Scale the stretch from the line containing "Where should I click to: Open" through the end of the records, with both ends included. Write every line in that stretch again, requests too, but multiply each coordinate in the answers by 0.2 and round to a whole number, with halves rounded up.

## BEGIN

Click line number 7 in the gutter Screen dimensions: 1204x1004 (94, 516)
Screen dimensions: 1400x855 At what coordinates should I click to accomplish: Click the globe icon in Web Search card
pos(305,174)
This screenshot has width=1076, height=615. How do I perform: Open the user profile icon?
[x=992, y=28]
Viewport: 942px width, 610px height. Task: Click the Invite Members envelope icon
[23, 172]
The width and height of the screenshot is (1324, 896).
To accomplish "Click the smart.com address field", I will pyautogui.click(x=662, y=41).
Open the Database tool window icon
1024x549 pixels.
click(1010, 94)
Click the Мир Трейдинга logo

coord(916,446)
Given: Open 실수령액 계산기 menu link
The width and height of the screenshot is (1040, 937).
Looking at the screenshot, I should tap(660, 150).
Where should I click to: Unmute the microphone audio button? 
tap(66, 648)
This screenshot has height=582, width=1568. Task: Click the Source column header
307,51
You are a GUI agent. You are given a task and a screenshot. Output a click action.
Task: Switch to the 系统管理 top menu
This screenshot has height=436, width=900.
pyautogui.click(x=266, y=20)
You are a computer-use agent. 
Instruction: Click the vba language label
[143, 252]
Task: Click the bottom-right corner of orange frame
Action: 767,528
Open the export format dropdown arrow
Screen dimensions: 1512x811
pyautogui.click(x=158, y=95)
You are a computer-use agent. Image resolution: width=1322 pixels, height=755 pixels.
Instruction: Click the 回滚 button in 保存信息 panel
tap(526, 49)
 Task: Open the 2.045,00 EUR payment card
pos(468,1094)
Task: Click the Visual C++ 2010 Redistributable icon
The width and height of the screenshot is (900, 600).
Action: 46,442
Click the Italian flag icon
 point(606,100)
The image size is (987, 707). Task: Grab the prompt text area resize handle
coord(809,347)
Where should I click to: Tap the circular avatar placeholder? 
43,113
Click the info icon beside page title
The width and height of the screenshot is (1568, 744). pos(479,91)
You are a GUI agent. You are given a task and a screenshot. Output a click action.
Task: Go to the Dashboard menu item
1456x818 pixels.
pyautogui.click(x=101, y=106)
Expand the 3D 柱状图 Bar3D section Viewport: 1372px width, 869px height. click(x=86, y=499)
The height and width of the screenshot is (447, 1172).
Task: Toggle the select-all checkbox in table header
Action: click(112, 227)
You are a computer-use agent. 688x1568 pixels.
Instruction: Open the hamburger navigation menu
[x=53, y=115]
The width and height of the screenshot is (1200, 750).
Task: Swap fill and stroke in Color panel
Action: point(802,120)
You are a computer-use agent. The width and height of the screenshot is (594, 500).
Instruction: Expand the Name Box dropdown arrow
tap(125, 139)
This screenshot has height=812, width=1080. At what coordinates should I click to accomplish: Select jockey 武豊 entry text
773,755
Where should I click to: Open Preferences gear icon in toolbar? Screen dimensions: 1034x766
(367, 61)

## END

Response to the task ::
Where should I click to: Open Preferences gear icon in toolbar? Screen dimensions: 1034x766
(73, 12)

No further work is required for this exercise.